Скачивание файлов XLS с циклом через URL дает мне поврежденные файлы

Я загружаю xls-файлы с этой страницы с помощью цикла через url'ы с помощью R ( на основе этого первого шага ):

getURLFilename <- function(url){
  require(stringi)
  hdr <-paste(curlGetHeaders(url),collapse = '')
  fname <- as.vector(stri_match(hdr,regex = '(?<=filename=\\").*(?=\\")'))
  fname
}


for(i in 8:56) {
  i1 <- sprintf('%02d', i)
  url <- paste0("https://journals.openedition.org/acrh/29", i1, "?file=1")
  file <- paste0("myExcel_", i, ".xls")
  if (!file.exists(file)) download.file(url, file) 
 }

Файлы загружены, но повреждены.

Источник 17 июня 2019 в 07:54

2 ответа

Вот немного другой подход, использующий rvest для скачивания URL-адресов и сохранения имени файла только XLS-файлов, а не PDF-файлов.

library(rvest)
url <- "https://journals.openedition.org/acrh/2906"

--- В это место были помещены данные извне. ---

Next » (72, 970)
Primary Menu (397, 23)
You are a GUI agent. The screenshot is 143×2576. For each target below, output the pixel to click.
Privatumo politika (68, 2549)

#Scrape the nodes which we are interested in 
target_nodes <- url %>%
                  read_html() %>%
                  html_nodes(xpath = '//*[@id="annexes"]') %>%
                  html_nodes("a")

#Get the indices which ends with xls
inds <- target_nodes %>% html_text() %>% grep("xls$", .)

#Get the corresponding URL for the xls files and paste it with prefix
target_urls <- target_nodes %>% 
                    html_attr("href") %>% .[inds] %>% 
                    paste0("https://journals.openedition.org/acrh/", .)

#Get the target name to save file
target_name <- target_nodes %>% 
                    html_text() %>% 
                    grep("xls$", ., value = TRUE) %>% 
                    sub("\\s+", ".", .) %>% 
                    paste0("/folder_path/to/storefiles/", .)

#Download the files and store them at target_name location
mapply(download.file, target_urls, target_name)

Я вручную проверил 3-4 файла на своей системе и могу открыть их и данные совпадают, когда я вручную скачиваю их с url.

19 июня 2019 в 04:45

Вы должны использовать mode="wb" в download.file для записи файла в двоичном режиме.

library(readxl)
for (i in 8:55) {
  i1 <- sprintf('%02d', i)
  url <- paste0("https://journals.openedition.org/acrh/29", i1, "?file=1")
  if (is.na(format_from_signature(url))) {
    file <- paste0("myPdf_", i, ".pdf")
  } else {
    file <- paste0("myExcel_", i, ".xls")
  }
  if (!file.exists(file)) download.file(url, file, mode="wb") 
}

Теперь загруженные файлы Excel не повреждены.

06 июня 2020 в 14:09